* [Directions]: All lines from the one with "Dismiss naddeoa/elm-tutorials-and-examples result" through the final line below are to be reproduced exactly; omit the others.

(Records from a data collection)
════════════════

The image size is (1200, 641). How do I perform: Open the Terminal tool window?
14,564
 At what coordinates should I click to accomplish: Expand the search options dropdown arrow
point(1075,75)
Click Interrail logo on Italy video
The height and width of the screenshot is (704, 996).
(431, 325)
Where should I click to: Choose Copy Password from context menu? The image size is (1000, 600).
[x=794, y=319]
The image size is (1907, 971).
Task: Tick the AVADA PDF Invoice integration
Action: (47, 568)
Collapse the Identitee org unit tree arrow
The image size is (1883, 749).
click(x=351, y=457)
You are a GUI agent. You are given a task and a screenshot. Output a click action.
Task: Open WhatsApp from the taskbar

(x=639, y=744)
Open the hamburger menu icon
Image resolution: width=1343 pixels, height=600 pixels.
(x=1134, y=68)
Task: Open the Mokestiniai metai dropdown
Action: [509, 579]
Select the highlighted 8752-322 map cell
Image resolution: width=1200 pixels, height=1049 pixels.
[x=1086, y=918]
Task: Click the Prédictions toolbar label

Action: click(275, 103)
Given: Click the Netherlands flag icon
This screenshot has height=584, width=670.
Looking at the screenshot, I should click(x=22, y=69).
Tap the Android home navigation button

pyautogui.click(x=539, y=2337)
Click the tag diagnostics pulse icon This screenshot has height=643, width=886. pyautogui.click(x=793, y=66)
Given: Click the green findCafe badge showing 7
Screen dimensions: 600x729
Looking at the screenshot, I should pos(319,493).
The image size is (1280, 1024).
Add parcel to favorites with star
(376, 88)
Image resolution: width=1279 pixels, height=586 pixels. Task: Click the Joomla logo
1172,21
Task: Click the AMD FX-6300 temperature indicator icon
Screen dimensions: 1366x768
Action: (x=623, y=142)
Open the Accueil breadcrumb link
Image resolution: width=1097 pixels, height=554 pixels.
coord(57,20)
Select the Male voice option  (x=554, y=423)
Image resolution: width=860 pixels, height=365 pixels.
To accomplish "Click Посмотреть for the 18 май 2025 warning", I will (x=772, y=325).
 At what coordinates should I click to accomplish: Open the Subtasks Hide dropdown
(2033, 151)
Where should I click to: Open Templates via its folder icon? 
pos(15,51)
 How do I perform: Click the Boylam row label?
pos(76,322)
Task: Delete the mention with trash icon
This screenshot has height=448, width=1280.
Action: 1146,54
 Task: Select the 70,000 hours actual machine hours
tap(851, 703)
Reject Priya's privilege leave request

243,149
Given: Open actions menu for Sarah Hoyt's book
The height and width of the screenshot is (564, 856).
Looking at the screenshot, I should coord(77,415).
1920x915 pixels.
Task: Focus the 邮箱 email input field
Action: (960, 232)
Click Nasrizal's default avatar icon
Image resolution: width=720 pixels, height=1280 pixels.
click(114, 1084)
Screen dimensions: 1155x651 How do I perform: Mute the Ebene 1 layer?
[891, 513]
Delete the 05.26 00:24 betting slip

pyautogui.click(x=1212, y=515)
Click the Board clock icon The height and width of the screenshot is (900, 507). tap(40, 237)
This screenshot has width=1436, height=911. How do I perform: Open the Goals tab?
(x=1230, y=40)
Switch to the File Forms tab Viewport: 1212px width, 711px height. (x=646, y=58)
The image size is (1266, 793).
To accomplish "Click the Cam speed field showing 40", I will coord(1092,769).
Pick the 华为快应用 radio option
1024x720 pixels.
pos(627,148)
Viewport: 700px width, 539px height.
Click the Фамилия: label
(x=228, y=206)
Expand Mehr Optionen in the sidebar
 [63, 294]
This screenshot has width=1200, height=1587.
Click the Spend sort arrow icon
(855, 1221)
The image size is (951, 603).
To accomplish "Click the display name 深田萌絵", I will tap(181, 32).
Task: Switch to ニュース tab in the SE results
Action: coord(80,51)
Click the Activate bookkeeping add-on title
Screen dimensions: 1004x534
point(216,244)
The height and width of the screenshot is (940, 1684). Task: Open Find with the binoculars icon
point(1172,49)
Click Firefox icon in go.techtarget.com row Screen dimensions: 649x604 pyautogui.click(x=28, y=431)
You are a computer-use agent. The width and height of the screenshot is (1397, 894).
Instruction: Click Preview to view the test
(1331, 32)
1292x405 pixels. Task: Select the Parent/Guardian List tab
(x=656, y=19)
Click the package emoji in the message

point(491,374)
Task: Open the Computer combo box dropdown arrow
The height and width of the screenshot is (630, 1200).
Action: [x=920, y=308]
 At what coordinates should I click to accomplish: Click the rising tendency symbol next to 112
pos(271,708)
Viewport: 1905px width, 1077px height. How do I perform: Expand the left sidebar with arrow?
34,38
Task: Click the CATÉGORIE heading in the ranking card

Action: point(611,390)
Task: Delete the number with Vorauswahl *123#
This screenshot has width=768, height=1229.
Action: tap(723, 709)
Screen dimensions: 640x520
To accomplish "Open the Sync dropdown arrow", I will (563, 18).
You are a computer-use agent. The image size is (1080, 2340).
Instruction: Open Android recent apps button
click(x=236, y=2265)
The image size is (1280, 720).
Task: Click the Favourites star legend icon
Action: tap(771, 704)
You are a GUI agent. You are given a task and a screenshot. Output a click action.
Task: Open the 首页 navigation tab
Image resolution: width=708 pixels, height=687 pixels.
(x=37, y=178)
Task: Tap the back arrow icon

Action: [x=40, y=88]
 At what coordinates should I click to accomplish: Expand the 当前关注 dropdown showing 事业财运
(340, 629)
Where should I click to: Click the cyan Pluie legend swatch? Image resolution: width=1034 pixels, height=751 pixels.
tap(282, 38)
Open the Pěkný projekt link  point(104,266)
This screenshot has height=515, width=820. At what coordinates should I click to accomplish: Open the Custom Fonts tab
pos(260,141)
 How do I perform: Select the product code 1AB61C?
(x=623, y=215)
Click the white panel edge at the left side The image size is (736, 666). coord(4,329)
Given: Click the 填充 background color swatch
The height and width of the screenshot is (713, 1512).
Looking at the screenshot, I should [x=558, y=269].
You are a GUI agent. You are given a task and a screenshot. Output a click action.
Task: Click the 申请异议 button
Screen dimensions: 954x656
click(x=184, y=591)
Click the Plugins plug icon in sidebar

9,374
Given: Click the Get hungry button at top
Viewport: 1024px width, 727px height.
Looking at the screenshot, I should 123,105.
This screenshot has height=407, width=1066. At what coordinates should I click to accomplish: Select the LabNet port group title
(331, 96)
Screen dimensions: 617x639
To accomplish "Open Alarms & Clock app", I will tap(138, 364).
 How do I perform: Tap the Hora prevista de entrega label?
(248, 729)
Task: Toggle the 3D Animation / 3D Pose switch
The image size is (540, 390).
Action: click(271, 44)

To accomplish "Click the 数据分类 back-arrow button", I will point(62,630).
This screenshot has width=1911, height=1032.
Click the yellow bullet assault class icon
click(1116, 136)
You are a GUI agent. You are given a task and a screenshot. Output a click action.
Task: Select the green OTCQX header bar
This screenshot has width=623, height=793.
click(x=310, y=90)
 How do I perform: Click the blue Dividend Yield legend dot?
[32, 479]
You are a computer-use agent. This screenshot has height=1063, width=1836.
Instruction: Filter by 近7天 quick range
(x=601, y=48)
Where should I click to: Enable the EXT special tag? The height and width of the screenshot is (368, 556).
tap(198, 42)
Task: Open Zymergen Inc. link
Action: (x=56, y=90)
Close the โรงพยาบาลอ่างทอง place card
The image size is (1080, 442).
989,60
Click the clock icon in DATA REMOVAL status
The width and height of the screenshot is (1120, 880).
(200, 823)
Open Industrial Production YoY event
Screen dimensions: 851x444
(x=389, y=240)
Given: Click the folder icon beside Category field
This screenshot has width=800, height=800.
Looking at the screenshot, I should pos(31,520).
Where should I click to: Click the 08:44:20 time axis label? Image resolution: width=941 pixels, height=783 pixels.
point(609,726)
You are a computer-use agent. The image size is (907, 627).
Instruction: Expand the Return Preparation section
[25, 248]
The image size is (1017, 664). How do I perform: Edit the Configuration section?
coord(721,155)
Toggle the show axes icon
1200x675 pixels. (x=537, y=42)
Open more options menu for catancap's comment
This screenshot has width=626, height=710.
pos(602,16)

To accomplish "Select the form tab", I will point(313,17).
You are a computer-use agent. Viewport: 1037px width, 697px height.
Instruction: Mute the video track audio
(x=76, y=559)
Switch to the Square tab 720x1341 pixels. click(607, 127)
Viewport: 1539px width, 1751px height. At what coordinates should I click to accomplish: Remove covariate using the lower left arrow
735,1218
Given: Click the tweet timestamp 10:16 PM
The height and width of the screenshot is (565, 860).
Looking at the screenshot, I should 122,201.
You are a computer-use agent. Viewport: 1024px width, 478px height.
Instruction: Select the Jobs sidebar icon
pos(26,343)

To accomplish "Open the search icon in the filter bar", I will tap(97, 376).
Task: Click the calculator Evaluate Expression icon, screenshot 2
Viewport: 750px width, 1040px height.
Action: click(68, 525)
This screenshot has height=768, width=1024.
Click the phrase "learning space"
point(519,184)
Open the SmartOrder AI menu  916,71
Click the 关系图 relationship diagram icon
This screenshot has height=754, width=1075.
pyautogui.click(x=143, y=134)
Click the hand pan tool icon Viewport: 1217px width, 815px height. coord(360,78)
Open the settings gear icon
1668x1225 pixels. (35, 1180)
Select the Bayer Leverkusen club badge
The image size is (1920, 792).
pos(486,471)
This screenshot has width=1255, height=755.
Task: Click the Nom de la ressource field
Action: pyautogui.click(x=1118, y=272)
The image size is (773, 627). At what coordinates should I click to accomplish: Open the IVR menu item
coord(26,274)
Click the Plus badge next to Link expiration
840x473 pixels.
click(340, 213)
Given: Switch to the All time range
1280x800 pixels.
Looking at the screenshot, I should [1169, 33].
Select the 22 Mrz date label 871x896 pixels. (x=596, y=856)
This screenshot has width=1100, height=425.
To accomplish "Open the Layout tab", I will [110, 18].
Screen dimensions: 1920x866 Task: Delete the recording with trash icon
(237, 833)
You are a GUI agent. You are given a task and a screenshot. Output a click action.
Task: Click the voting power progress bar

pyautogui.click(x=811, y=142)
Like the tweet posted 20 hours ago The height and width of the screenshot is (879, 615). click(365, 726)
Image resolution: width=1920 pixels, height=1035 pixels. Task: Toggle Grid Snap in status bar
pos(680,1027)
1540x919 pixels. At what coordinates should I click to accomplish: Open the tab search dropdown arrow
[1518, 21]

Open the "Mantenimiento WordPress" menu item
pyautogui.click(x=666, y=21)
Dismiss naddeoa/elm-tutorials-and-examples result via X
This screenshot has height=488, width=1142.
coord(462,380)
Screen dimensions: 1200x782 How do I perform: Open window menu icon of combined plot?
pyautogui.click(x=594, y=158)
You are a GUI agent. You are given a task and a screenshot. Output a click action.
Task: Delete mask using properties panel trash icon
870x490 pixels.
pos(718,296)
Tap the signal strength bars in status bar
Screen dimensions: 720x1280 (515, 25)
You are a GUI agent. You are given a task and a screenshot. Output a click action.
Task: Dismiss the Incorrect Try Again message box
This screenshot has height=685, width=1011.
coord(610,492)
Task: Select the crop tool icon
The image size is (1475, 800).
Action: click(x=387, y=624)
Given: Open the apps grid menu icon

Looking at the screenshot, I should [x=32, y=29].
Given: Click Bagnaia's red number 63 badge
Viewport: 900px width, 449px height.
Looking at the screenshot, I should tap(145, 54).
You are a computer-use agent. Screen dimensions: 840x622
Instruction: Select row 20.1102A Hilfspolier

════════════════

* [Exercise answer]:
Dismiss naddeoa/elm-tutorials-and-examples result via X
This screenshot has height=488, width=1142.
coord(462,380)
Screen dimensions: 1200x782 How do I perform: Open window menu icon of combined plot?
pyautogui.click(x=594, y=158)
You are a GUI agent. You are given a task and a screenshot. Output a click action.
Task: Delete mask using properties panel trash icon
870x490 pixels.
pos(718,296)
Tap the signal strength bars in status bar
Screen dimensions: 720x1280 (515, 25)
You are a GUI agent. You are given a task and a screenshot. Output a click action.
Task: Dismiss the Incorrect Try Again message box
This screenshot has height=685, width=1011.
coord(610,492)
Task: Select the crop tool icon
The image size is (1475, 800).
Action: click(x=387, y=624)
Given: Open the apps grid menu icon

Looking at the screenshot, I should [x=32, y=29].
Given: Click Bagnaia's red number 63 badge
Viewport: 900px width, 449px height.
Looking at the screenshot, I should tap(145, 54).
You are a computer-use agent. Screen dimensions: 840x622
Instruction: Select row 20.1102A Hilfspolier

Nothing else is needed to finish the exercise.